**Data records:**
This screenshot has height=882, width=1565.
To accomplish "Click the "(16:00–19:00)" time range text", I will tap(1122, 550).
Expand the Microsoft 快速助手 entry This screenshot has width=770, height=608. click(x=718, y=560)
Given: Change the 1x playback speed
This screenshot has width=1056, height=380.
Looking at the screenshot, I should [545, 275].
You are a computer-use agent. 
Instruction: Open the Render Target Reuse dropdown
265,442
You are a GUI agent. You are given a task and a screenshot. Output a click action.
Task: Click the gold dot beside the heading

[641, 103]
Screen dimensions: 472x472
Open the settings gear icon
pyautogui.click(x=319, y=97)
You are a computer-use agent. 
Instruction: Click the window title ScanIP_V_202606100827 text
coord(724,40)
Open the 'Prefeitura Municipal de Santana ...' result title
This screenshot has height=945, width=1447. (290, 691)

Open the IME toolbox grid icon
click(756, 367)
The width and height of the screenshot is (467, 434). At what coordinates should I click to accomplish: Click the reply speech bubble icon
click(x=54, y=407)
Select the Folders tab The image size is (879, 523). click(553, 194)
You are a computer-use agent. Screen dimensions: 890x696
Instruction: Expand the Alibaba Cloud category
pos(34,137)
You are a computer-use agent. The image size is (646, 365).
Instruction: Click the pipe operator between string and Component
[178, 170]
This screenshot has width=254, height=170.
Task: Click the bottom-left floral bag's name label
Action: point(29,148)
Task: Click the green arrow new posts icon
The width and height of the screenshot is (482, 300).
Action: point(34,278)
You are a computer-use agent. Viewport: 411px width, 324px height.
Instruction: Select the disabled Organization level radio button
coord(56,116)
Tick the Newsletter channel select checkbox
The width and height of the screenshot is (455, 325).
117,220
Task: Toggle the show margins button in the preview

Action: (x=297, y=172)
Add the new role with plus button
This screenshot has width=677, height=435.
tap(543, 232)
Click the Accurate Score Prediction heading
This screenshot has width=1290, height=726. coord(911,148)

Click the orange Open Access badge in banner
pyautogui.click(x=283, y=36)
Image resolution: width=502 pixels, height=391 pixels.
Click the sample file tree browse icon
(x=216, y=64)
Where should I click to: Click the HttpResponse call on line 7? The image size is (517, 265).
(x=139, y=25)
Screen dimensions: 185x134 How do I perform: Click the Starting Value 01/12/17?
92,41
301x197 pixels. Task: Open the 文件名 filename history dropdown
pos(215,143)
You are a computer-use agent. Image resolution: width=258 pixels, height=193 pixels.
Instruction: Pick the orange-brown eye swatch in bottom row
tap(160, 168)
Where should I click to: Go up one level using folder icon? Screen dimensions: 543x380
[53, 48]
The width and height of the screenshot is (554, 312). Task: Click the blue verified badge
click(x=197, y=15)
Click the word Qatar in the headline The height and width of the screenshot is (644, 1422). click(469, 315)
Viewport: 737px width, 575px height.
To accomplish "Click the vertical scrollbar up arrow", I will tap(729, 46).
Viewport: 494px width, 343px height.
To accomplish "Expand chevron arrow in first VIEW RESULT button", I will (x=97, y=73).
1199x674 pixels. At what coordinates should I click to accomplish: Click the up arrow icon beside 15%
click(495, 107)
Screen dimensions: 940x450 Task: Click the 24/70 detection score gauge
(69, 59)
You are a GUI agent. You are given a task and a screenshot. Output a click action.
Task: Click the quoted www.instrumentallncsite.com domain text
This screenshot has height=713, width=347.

**Exercise details:**
What this exercise asks for is the data above, retyped exactly.

**Answer to this task:**
This screenshot has height=882, width=1565.
To accomplish "Click the "(16:00–19:00)" time range text", I will tap(1122, 550).
Expand the Microsoft 快速助手 entry This screenshot has width=770, height=608. click(x=718, y=560)
Given: Change the 1x playback speed
This screenshot has width=1056, height=380.
Looking at the screenshot, I should [545, 275].
You are a computer-use agent. 
Instruction: Open the Render Target Reuse dropdown
265,442
You are a GUI agent. You are given a task and a screenshot. Output a click action.
Task: Click the gold dot beside the heading

[641, 103]
Screen dimensions: 472x472
Open the settings gear icon
pyautogui.click(x=319, y=97)
You are a computer-use agent. 
Instruction: Click the window title ScanIP_V_202606100827 text
coord(724,40)
Open the 'Prefeitura Municipal de Santana ...' result title
This screenshot has height=945, width=1447. (290, 691)

Open the IME toolbox grid icon
click(756, 367)
The width and height of the screenshot is (467, 434). At what coordinates should I click to accomplish: Click the reply speech bubble icon
click(x=54, y=407)
Select the Folders tab The image size is (879, 523). click(553, 194)
You are a computer-use agent. Screen dimensions: 890x696
Instruction: Expand the Alibaba Cloud category
pos(34,137)
You are a computer-use agent. The image size is (646, 365).
Instruction: Click the pipe operator between string and Component
[178, 170]
This screenshot has width=254, height=170.
Task: Click the bottom-left floral bag's name label
Action: point(29,148)
Task: Click the green arrow new posts icon
The width and height of the screenshot is (482, 300).
Action: point(34,278)
You are a computer-use agent. Viewport: 411px width, 324px height.
Instruction: Select the disabled Organization level radio button
coord(56,116)
Tick the Newsletter channel select checkbox
The width and height of the screenshot is (455, 325).
117,220
Task: Toggle the show margins button in the preview

Action: (x=297, y=172)
Add the new role with plus button
This screenshot has width=677, height=435.
tap(543, 232)
Click the Accurate Score Prediction heading
This screenshot has width=1290, height=726. coord(911,148)

Click the orange Open Access badge in banner
pyautogui.click(x=283, y=36)
Image resolution: width=502 pixels, height=391 pixels.
Click the sample file tree browse icon
(x=216, y=64)
Where should I click to: Click the HttpResponse call on line 7? The image size is (517, 265).
(x=139, y=25)
Screen dimensions: 185x134 How do I perform: Click the Starting Value 01/12/17?
92,41
301x197 pixels. Task: Open the 文件名 filename history dropdown
pos(215,143)
You are a computer-use agent. Image resolution: width=258 pixels, height=193 pixels.
Instruction: Pick the orange-brown eye swatch in bottom row
tap(160, 168)
Where should I click to: Go up one level using folder icon? Screen dimensions: 543x380
[53, 48]
The width and height of the screenshot is (554, 312). Task: Click the blue verified badge
click(x=197, y=15)
Click the word Qatar in the headline The height and width of the screenshot is (644, 1422). click(469, 315)
Viewport: 737px width, 575px height.
To accomplish "Click the vertical scrollbar up arrow", I will tap(729, 46).
Viewport: 494px width, 343px height.
To accomplish "Expand chevron arrow in first VIEW RESULT button", I will (x=97, y=73).
1199x674 pixels. At what coordinates should I click to accomplish: Click the up arrow icon beside 15%
click(495, 107)
Screen dimensions: 940x450 Task: Click the 24/70 detection score gauge
(69, 59)
You are a GUI agent. You are given a task and a screenshot. Output a click action.
Task: Click the quoted www.instrumentallncsite.com domain text
This screenshot has height=713, width=347.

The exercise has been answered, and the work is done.